-- Opening Marker --
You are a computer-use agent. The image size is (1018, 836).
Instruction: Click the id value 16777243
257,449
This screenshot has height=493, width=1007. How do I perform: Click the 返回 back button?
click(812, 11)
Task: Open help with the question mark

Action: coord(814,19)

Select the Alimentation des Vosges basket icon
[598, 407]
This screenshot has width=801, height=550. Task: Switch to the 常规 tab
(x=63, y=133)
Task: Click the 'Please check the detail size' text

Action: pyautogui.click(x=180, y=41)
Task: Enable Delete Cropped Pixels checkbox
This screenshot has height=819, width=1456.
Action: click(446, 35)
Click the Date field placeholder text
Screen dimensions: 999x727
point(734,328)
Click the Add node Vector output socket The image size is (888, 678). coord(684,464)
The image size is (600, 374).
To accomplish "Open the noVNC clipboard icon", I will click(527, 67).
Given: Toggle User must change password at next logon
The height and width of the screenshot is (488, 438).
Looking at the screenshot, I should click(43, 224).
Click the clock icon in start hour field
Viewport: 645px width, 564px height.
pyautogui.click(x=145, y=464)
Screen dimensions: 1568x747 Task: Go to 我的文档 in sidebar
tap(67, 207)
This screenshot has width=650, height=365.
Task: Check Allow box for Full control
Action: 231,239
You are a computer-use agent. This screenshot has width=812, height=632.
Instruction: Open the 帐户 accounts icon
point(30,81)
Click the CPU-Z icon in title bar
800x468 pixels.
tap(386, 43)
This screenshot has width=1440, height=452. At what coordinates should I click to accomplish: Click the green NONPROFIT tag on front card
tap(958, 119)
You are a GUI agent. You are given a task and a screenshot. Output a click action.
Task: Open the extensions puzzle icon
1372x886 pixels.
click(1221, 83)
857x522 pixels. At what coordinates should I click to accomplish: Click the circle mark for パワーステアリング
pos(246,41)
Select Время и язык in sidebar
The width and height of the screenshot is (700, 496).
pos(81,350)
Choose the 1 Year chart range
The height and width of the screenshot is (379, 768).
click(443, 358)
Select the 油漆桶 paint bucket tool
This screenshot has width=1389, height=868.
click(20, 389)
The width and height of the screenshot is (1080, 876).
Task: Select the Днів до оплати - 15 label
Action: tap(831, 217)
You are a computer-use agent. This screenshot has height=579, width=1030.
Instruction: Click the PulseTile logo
-- Closing Marker --
Please repeat each line from the one with "Screen dimensions: 1568x747" through the last line of the data above, and add nothing.

TASK ANSWER
Screen dimensions: 1568x747 Task: Go to 我的文档 in sidebar
tap(67, 207)
This screenshot has width=650, height=365.
Task: Check Allow box for Full control
Action: 231,239
You are a computer-use agent. This screenshot has width=812, height=632.
Instruction: Open the 帐户 accounts icon
point(30,81)
Click the CPU-Z icon in title bar
800x468 pixels.
tap(386, 43)
This screenshot has width=1440, height=452. At what coordinates should I click to accomplish: Click the green NONPROFIT tag on front card
tap(958, 119)
You are a GUI agent. You are given a task and a screenshot. Output a click action.
Task: Open the extensions puzzle icon
1372x886 pixels.
click(1221, 83)
857x522 pixels. At what coordinates should I click to accomplish: Click the circle mark for パワーステアリング
pos(246,41)
Select Время и язык in sidebar
The width and height of the screenshot is (700, 496).
pos(81,350)
Choose the 1 Year chart range
The height and width of the screenshot is (379, 768).
click(443, 358)
Select the 油漆桶 paint bucket tool
This screenshot has width=1389, height=868.
click(20, 389)
The width and height of the screenshot is (1080, 876).
Task: Select the Днів до оплати - 15 label
Action: tap(831, 217)
You are a computer-use agent. This screenshot has height=579, width=1030.
Instruction: Click the PulseTile logo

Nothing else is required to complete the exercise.